## [DIRECTIONS]
Search the material below for the string "dropdown" and list each line that holds it.

..............................

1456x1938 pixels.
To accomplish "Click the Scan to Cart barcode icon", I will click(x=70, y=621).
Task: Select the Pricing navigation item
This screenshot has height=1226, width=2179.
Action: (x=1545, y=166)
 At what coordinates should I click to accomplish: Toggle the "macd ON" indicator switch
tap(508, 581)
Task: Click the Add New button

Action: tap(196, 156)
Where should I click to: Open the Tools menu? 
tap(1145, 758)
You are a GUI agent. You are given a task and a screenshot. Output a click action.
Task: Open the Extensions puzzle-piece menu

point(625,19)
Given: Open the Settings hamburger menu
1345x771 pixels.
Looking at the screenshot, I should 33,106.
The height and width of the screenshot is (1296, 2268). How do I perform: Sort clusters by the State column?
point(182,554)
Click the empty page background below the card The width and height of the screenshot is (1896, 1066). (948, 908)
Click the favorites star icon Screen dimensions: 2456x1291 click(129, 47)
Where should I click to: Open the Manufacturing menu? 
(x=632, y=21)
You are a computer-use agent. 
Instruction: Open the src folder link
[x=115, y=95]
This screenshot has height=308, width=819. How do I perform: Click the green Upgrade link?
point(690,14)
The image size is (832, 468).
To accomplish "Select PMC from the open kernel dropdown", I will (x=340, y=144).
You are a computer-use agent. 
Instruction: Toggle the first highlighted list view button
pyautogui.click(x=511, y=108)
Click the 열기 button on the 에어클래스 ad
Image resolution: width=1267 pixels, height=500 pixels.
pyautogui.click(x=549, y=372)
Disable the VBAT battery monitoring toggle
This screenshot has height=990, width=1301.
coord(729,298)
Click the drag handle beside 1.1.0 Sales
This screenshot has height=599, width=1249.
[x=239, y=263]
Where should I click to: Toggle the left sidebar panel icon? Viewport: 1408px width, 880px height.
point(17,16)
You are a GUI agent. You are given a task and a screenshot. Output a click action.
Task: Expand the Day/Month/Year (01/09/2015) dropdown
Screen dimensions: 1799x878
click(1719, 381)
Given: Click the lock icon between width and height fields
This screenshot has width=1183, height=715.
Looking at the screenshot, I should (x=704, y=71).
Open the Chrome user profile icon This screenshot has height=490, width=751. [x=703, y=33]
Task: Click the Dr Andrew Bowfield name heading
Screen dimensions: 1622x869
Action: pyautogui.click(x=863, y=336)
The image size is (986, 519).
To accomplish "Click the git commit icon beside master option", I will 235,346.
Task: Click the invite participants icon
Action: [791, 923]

..............................

## [ANSWER BOX]
To accomplish "Select PMC from the open kernel dropdown", I will (x=340, y=144).
Task: Expand the Day/Month/Year (01/09/2015) dropdown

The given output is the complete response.